I am a sucker for long drives and road trips, but driving to the Mara is not for the faint-hearted. The drive is approximately 6 to 7 hours, depending on your driver and the amount of traffic. The road is smooth for most of the journey from Nairobi, however, from the main road towards the National Reserve is rough and bumpy, almost like an aggressive massage. Once you get to the lodge or camps, it is definitely worth it.


After the long journey, which started at around 7:30 am, I checked into the hotel just in time for lunch. After a two hour break, we set out for the evening game drive at 4 pm. I was lucky enough to spot a herd of elephants and a pride of lions on the first game drive. It set the tone for the rest of the trip, expectant and excited to see what else the Mara had in store.


The game drive lasted 2 hours, as all the cars are required to leave the National Reserve at 6 pm. We headed back to the lodge for dinner and a performance by Maasai warriors from the nearby village.


Day Two: A Day’s Worth of Game Drive

We were scheduled to have a sunrise game drive, but timekeeping is not one of my strengths while on vacation. Instead, we set off at 9 am which worked in our favour. As much as we had missed watching the lionesses hunt, we were able to see a cheetah and her cubs playing with a buffalo, more elephants, a leopard feeding, graceful giraffes and a hyena!

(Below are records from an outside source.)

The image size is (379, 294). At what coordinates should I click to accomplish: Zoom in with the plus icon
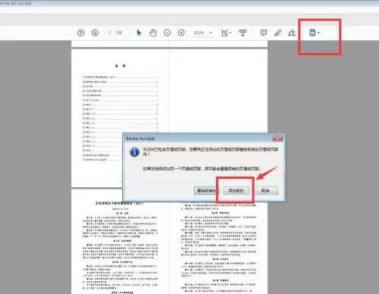(x=181, y=33)
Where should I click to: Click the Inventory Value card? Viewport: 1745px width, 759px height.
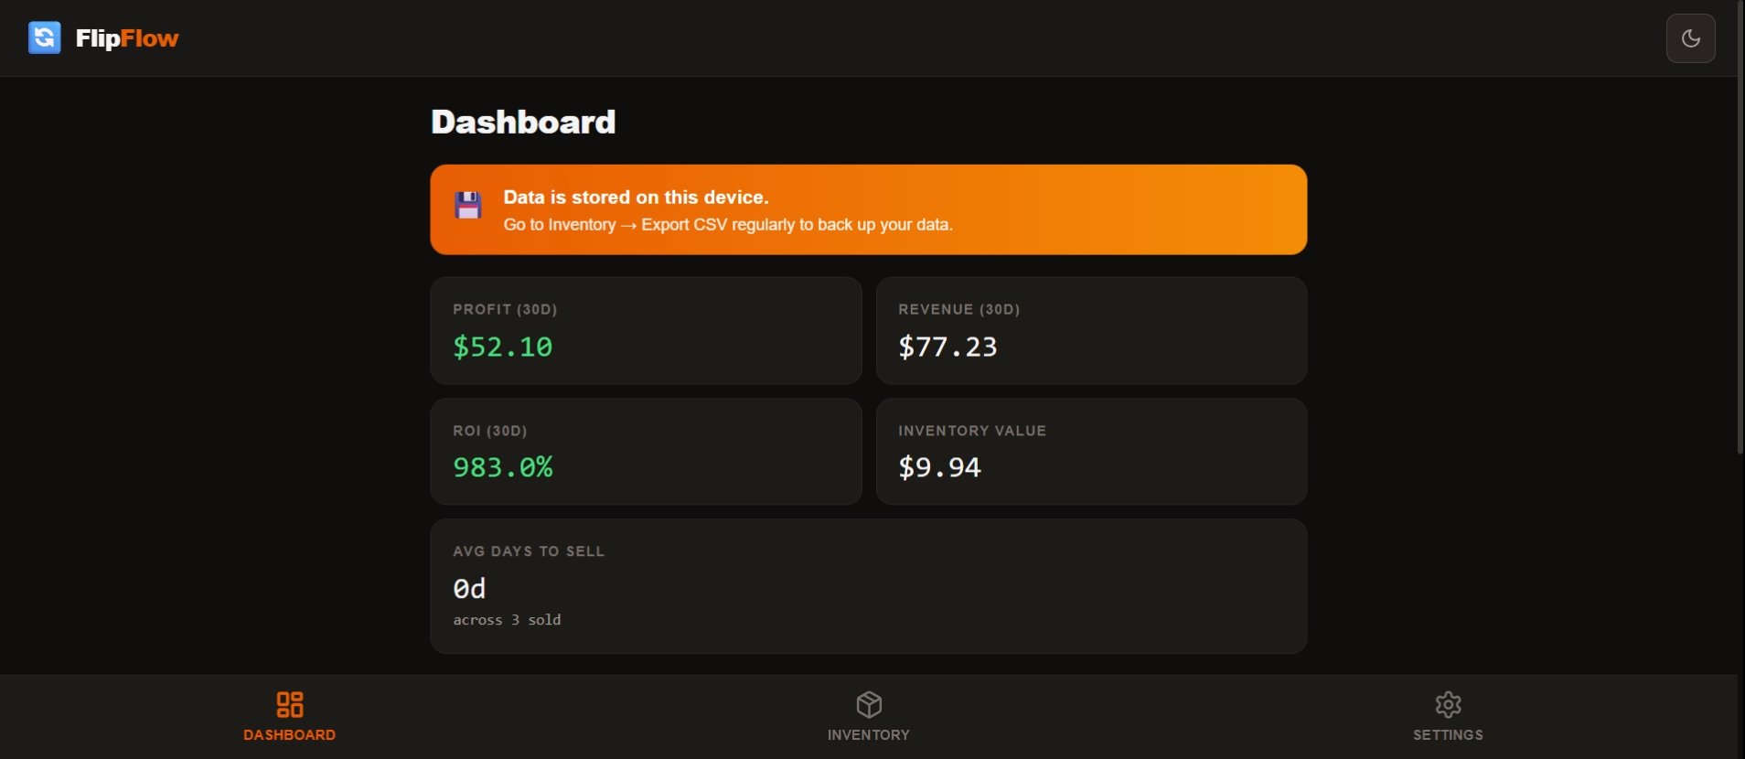(1091, 451)

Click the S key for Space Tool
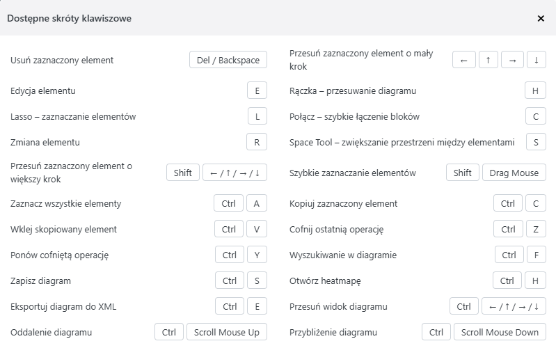(x=536, y=142)
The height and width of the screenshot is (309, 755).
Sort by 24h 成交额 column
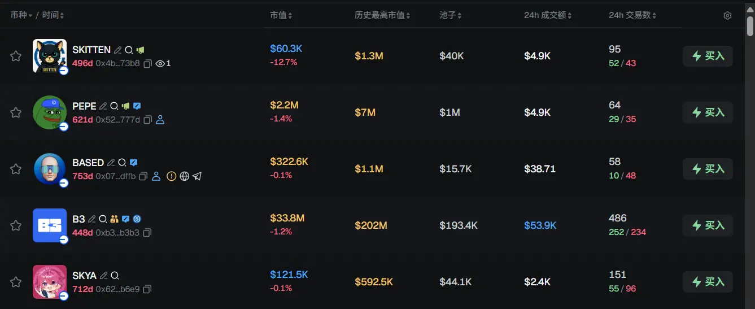click(547, 15)
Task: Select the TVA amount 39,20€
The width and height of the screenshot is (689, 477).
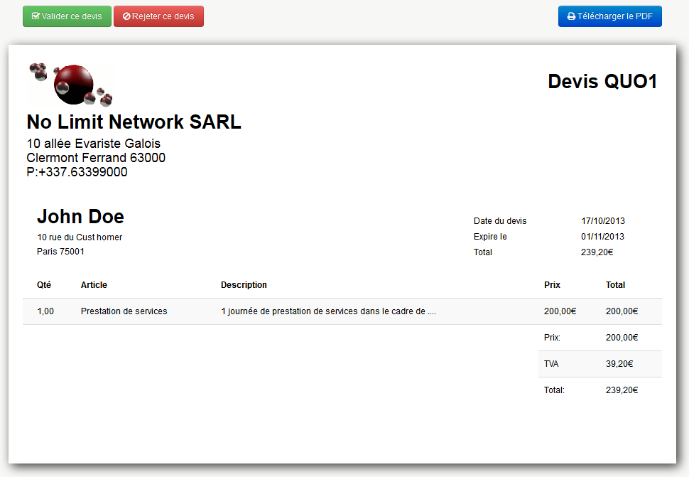Action: (622, 364)
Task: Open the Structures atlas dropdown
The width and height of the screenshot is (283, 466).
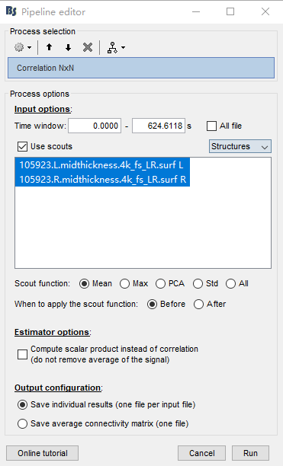Action: (240, 146)
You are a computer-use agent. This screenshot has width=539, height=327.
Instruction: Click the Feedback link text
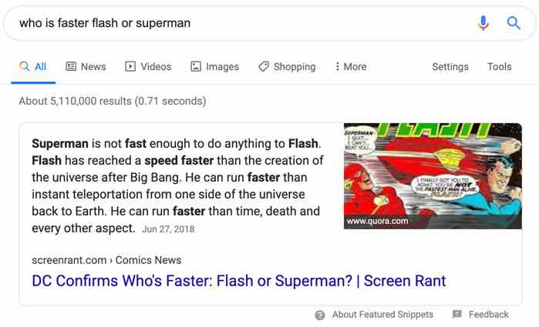[489, 315]
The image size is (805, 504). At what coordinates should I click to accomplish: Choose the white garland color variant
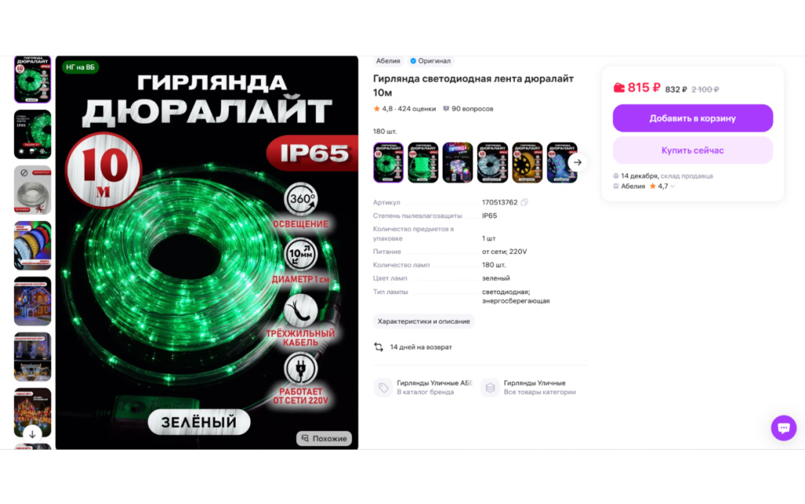coord(492,162)
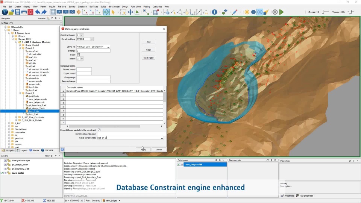361x203 pixels.
Task: Switch to the Legend tab
Action: click(22, 150)
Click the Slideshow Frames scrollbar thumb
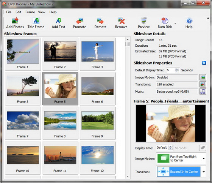Screen dimensions: 212x183 (127, 44)
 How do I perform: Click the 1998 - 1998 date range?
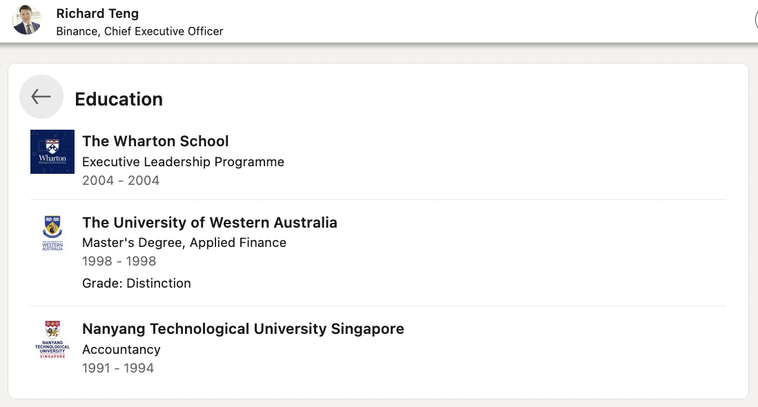click(x=119, y=261)
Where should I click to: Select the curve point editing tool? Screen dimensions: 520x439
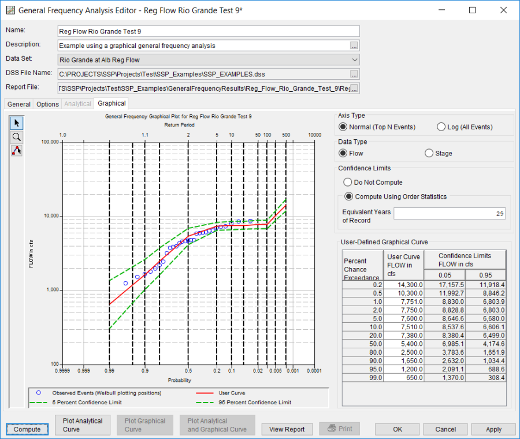pyautogui.click(x=17, y=151)
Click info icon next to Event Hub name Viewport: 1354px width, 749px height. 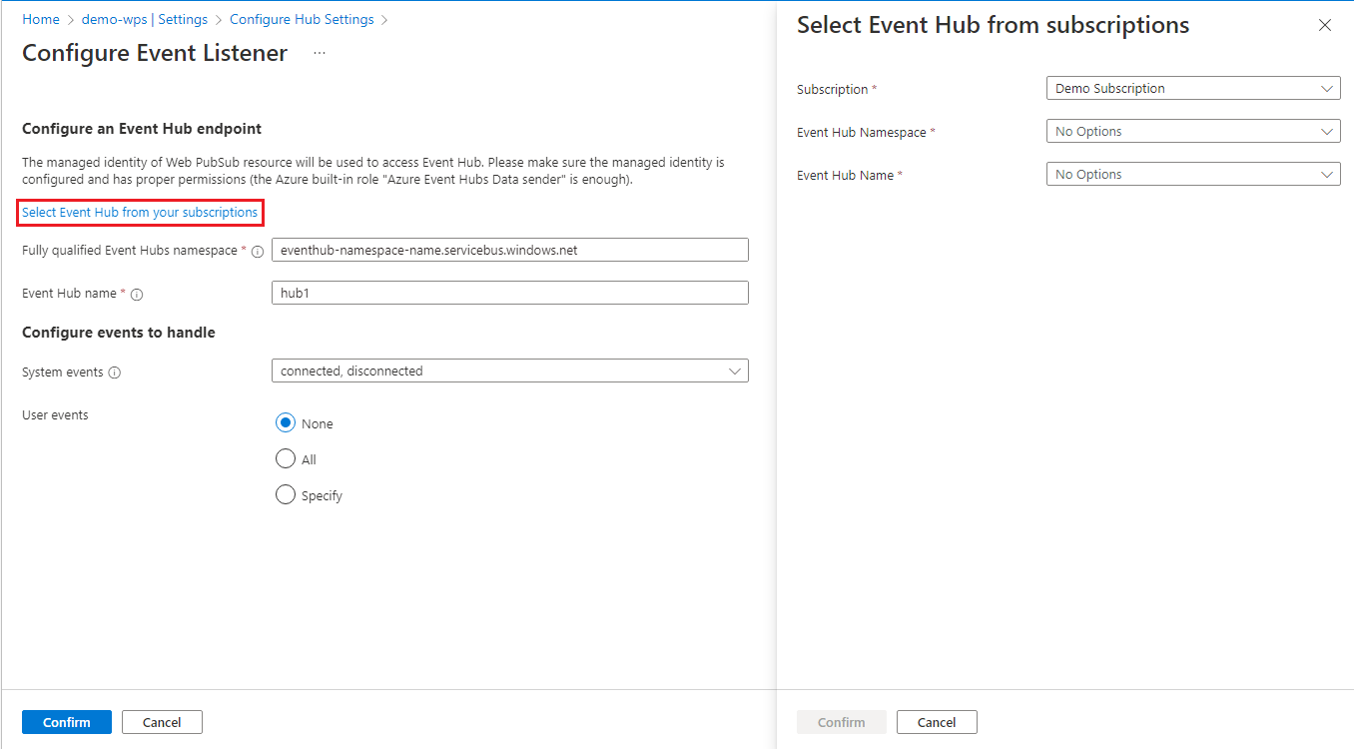click(x=137, y=295)
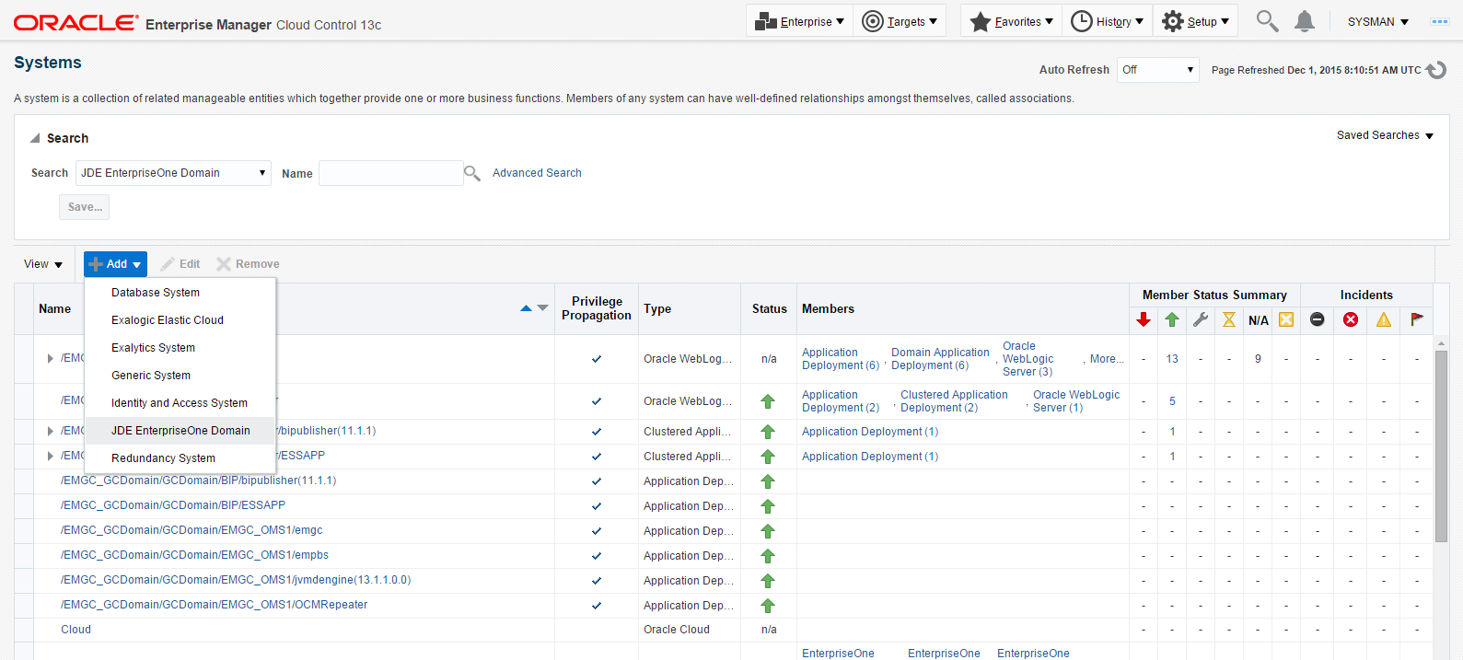Image resolution: width=1463 pixels, height=660 pixels.
Task: Collapse the Search panel disclosure triangle
Action: 35,138
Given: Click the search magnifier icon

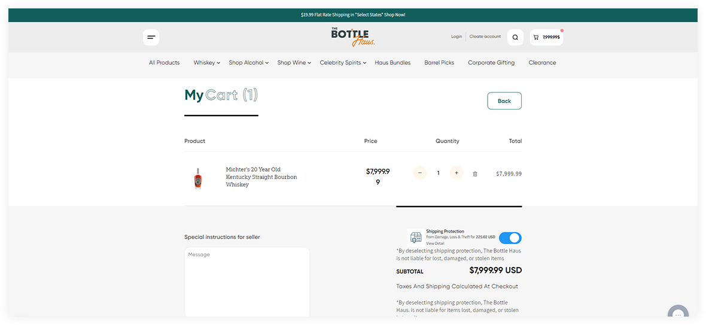Looking at the screenshot, I should pos(515,37).
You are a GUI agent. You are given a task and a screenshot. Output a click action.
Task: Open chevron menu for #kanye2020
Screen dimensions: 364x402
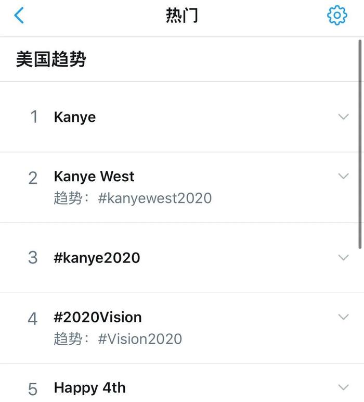pos(344,257)
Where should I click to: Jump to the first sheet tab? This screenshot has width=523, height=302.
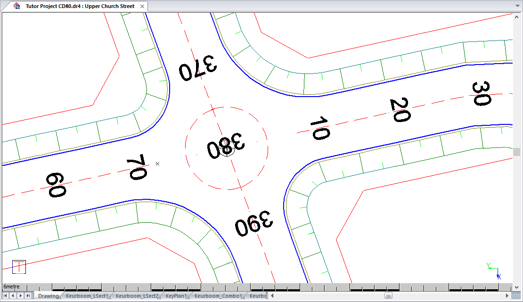coord(6,296)
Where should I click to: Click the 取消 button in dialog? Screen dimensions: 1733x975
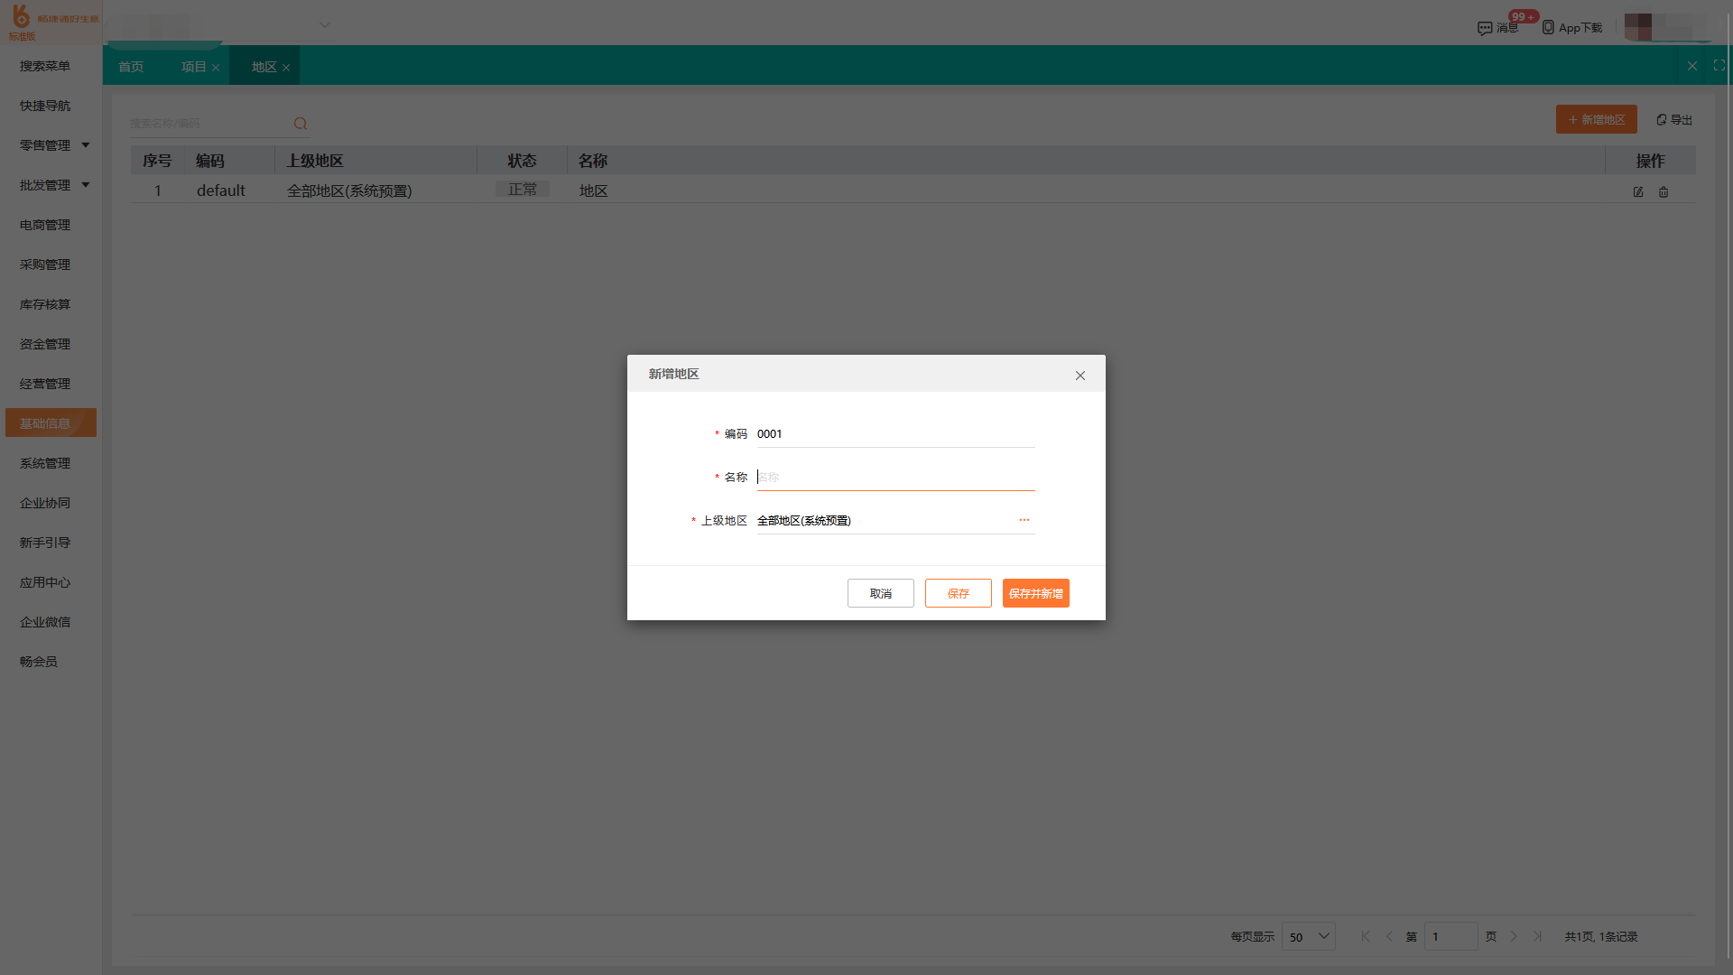tap(881, 593)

At lunchtime, we got to have a picnic in the reserve under a tree looking out across the park in its vastness. It was breathtaking, to say the least. As the last leg of the game drive, we went to Mara River and the border between the Mara and the Serengeti. As it was not peak season, when the wildebeest migrate, the river was somewhat shallow and gave us a view of the bloats of hippos and the occasional crocodile. Throughout the drive, the driver gave useful and humorous insights about the animals, the reserve, and the Maasai culture.


To end our last day in the Mara, we visited a Maasai village and interacted with the tribesmen and women. The men welcomed us and taught us to jump, and invited us into the homesteads. Personally, I enjoyed dancing with the children and learning how to make a few of the artefacts which they sold to earn money to sustain the community.


Day Three: All Good Things Come to an End

Sadly, I had to get back to reality and head back to Nairobi. Somehow the drive back seemed longer, but it was probably because I was reluctant to leave.


Although I opted to drive, the Mara has a functional airstrip in the reserve which welcomes over 4 chartered flights a day. Additionally, there are various activities such as a hot air balloon ride over the Mara and bush meals which can be organized in advance.